DiMaggio, Yanks bombard Browns in blowout

DiMaggio, Yanks bombard Browns in blowout

NEW YORK, May 18, 1941 -- The boisterous Sunday crowd in the Bronx reveled in a celebration of patriotism … and an all-too-rare laugher of a victory for the Yankees.

It was I Am An American Day at Yankee Stadium, and the fans shared national pride and a 12 to 2 steamrolling of the last-place St. Louis Browns in the opener of a three-day homestand.

Joe DiMaggio's run to 56: Rewriting the record

New York will take it and take it gladly. The big win, played with 30,109 persons present, got the Yanks back to level at 16-16 for the season after weeks of middle-of-the-standings mediocrity.
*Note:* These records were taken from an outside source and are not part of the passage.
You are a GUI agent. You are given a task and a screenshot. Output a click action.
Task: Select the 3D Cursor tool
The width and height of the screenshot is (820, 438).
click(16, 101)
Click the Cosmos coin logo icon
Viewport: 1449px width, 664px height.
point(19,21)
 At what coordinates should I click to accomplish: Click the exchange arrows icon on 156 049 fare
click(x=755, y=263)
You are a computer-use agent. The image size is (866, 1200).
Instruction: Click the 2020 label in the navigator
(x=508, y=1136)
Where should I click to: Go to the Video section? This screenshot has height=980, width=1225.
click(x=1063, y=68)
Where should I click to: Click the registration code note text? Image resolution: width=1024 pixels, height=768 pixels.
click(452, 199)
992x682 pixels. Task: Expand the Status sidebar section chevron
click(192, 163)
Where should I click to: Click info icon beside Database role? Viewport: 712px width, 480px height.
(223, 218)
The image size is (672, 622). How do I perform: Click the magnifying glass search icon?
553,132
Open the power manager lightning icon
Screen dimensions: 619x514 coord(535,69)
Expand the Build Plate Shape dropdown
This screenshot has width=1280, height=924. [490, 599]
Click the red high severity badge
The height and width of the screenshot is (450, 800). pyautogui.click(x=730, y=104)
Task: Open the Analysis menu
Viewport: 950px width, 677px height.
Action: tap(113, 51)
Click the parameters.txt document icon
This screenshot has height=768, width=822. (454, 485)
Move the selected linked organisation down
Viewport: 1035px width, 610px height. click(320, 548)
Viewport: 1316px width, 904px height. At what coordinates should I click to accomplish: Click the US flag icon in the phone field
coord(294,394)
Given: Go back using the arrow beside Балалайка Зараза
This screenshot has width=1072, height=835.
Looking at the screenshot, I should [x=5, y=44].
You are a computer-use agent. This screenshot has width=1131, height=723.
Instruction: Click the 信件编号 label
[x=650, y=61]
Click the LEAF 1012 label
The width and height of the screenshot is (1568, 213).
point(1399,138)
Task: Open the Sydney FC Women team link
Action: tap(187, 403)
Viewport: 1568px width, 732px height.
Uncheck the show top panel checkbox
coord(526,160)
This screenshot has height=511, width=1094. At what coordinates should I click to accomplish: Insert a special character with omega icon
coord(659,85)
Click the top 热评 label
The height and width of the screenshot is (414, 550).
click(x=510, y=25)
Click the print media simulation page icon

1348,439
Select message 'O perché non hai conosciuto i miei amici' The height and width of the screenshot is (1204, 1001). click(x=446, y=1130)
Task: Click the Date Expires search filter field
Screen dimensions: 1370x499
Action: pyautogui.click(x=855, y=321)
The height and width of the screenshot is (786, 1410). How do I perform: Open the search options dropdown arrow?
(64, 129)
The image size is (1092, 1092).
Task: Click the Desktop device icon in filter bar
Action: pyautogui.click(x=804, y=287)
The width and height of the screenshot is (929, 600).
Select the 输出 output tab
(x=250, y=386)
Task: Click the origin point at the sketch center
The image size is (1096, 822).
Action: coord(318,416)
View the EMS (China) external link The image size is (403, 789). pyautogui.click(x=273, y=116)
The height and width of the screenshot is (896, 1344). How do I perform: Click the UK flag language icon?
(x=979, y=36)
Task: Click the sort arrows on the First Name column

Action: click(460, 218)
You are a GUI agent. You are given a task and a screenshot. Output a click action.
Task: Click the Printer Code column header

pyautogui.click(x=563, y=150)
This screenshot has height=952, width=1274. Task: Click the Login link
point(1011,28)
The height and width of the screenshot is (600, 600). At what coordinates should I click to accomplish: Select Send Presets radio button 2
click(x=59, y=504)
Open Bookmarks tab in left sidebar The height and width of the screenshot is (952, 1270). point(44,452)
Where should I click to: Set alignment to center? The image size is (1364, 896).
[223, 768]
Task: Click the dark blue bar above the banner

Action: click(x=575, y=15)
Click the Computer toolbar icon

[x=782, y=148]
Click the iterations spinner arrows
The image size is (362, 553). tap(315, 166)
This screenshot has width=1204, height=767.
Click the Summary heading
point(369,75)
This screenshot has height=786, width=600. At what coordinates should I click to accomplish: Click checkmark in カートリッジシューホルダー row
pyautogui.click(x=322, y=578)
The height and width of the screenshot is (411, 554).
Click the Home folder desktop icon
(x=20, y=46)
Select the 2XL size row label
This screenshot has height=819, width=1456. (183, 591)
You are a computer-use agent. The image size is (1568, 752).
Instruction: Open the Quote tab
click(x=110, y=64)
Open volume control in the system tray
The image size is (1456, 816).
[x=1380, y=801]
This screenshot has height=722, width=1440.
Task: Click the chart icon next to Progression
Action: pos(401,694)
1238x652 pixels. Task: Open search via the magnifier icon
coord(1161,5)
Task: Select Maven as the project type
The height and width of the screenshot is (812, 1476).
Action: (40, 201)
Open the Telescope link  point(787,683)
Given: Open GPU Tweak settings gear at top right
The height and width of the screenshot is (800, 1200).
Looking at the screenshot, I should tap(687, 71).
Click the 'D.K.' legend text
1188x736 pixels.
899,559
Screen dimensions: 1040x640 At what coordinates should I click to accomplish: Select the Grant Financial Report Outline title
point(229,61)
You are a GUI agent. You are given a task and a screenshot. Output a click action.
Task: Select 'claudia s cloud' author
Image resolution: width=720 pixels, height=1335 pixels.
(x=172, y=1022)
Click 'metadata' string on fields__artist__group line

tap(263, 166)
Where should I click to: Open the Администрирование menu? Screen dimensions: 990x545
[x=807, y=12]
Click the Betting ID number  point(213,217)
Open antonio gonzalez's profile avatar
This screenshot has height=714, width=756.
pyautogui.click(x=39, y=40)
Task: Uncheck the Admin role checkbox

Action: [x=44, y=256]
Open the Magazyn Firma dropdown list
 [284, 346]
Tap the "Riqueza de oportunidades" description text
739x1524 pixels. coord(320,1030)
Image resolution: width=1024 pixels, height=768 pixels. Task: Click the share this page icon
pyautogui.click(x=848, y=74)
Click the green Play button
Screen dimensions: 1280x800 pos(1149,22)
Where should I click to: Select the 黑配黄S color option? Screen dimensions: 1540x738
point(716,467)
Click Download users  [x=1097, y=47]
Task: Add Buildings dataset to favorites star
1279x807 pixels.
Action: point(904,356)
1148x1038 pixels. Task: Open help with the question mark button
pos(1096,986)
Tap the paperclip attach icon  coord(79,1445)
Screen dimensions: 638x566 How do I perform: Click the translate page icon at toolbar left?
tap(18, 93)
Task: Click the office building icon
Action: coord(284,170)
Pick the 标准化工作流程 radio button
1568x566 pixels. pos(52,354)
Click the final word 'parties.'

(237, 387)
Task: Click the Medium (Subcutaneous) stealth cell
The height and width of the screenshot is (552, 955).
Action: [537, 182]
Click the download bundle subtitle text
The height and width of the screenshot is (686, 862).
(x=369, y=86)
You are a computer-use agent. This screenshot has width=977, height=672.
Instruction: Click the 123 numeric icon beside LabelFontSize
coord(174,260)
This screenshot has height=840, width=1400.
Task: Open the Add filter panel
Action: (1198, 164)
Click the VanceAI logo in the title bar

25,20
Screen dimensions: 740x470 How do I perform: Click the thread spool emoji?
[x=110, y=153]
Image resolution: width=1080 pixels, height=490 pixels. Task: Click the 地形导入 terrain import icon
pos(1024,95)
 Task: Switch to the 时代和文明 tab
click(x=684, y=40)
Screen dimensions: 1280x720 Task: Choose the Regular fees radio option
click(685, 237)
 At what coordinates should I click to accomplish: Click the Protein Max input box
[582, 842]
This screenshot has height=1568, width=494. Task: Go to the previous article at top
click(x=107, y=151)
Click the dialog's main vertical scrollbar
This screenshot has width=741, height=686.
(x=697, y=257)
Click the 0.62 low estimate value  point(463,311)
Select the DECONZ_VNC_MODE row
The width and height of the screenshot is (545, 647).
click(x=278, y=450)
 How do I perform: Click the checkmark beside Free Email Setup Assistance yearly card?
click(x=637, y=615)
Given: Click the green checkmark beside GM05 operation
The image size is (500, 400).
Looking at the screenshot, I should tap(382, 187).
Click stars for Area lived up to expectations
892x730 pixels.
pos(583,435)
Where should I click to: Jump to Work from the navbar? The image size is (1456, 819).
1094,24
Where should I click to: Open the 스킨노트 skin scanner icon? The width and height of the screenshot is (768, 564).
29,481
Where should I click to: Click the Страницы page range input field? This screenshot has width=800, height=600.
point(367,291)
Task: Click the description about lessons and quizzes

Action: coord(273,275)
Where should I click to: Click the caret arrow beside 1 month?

The Browns tied the game at two runs apiece in the top of the second inning on a Harlond Clift home run, but any semblance of drama ended there. The home nine struck for two runs in the bottom of that frame, with Red Rolfe and Joe DiMaggio contributing run-scoring doubles, and the onslaught had begun.

Follow @TheStreak

New York piled on with a four-run fourth that was started by DiMaggio reaching on interference by St. Louis catcher Frank Grube and effectively put the game away for safekeeping.

Every member of the starting nine for the Yankees recorded at least one hit, with DiMaggio leading the way in a 3-for-3 effort. Joe Gordon hit his seventh home run of the year and drove in five runs. This pelting party supported starter Lefty Gomez, who went nine innings to even his season record at 3 and 3.

The fans soaked up every bit of the shellacking, and at least for a day, there was reason for optimism. The Yankees stayed within 6 1/2 games of the first-place Cleveland Indians, and they have two more home games against the Browns on tap.

On May 15, 1941, Joe DiMaggio began his legendary 56-game hitting streak. In celebration of the 75th anniversary of that seemingly unbreakable record, we'll be doing a day-by-day account of the momentous feat.